La forma delle orecchie dei cani da cosa dipende? E’ una interessante domanda da porsi, soprattutto dal punto di vista scientifico. Cosa sappiamo di questa particolare parte del loro corpo?

Cosa ha deciso la lunghezza delle orecchie dei cani
Le orecchie dei cani possono essere lunghe e morbide, corte e dritte, grandi, piccole o piegate in modi molto diversi. Questa varietà non è casuale, ma il risultato di una combinazione di evoluzione, selezione artificiale e funzione pratica legata alla vita e al lavoro svolto dai cani nel corso dei secoli.
In origine, le orecchie dei cani selvatici e dei loro antenati avevano soprattutto una funzione di sopravvivenza. E quindi orecchie mobili e ben sviluppate permettevano di captare suoni lontani, individuare prede o riconoscere potenziali pericoli.
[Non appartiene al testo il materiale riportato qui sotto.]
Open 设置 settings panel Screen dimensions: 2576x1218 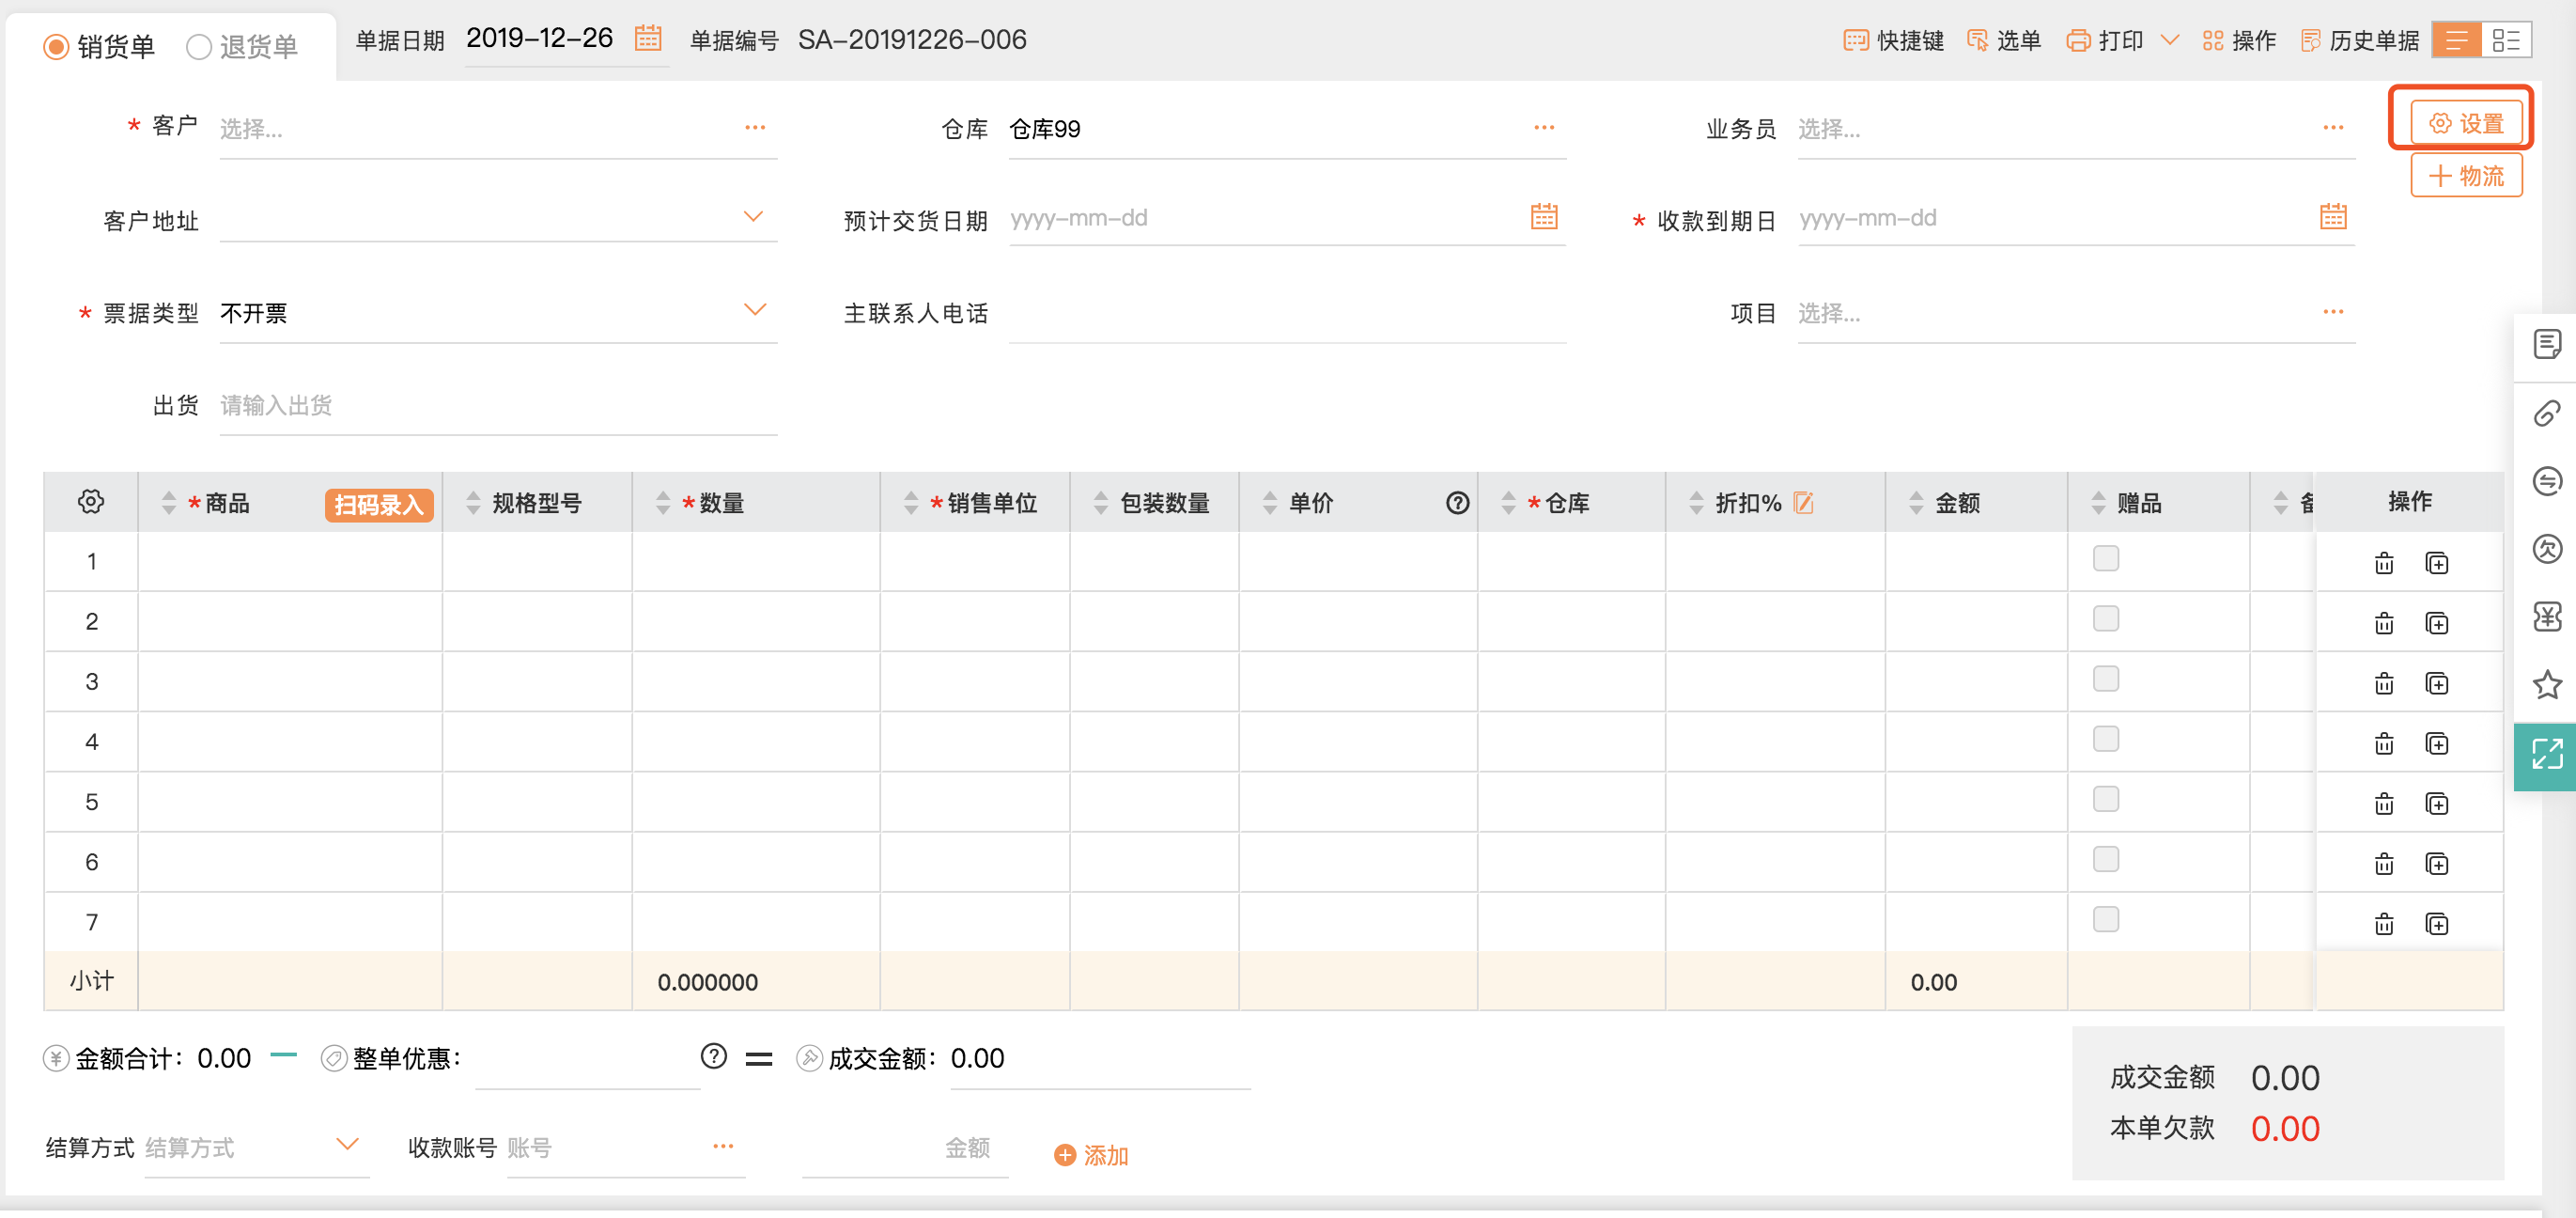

Con l’addomesticamento, però, l’uomo ha iniziato a selezionare i cani non solo per le loro capacità, ma anche per l’aspetto fisico, favorendo alcune forme di orecchie rispetto ad altre.
La lunghezza dipende in gran parte dalla razza e quindi dalla selezione genetica operata dall’uomo. Nei cani da caccia come i segugi, le orecchie lunghe e pendenti avevano una funzione precisa: aiutavano a convogliare gli odori dal terreno verso il naso mentre il cane seguiva una pista. Questo dettaglio anatomico migliorava l’efficacia dell’olfatto e rendeva il cane più adatto al lavoro per cui era stato allevato.
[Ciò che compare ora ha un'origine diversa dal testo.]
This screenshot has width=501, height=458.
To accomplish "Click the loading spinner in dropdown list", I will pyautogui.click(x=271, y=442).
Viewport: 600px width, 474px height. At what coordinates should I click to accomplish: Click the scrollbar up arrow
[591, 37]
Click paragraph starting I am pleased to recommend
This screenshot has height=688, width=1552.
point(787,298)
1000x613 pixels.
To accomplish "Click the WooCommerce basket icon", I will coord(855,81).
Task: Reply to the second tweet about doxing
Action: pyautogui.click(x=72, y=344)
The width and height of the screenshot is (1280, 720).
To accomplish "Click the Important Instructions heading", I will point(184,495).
Funzionalità ed estetica coinvolte

Al contrario, razze con orecchie corte e dritte, come i pastori o molti cani nordici, sono state selezionate per la vigilanza e la resistenza. Le orecchie erette permettono di percepire rapidamente i suoni e sono meno soggette a ferite, accumulo di sporco o problemi legati al freddo e all’umidità. In ambienti difficili, come le montagne o le regioni molto fredde, questa caratteristica offriva un chiaro vantaggio.
Anche l’aspetto estetico ha avuto un ruolo importante nello sviluppo. In alcune razze da compagnia, le orecchie lunghe e morbide sono state apprezzate perché conferiscono al cane un’espressione dolce e infantile, che suscita empatia negli esseri umani. Questo ha portato, nel tempo, a enfatizzare determinate forme senza una vera funzione pratica, ma semplicemente estetica.
La lunghezza delle orecchie è anatomicamente legata alla cartilagine e ai tessuti molli presenti. Orecchie molto lunghe e pendenti hanno una struttura più flessibile, mentre quelle corte e dritte sono sostenute da una cartilagine più rigida. Questa differenza influisce anche sulla loro salute. I cani con orecchie lunghe, infatti, sono più predisposti a infezioni, perché l’aria circola meno nel condotto uditivo.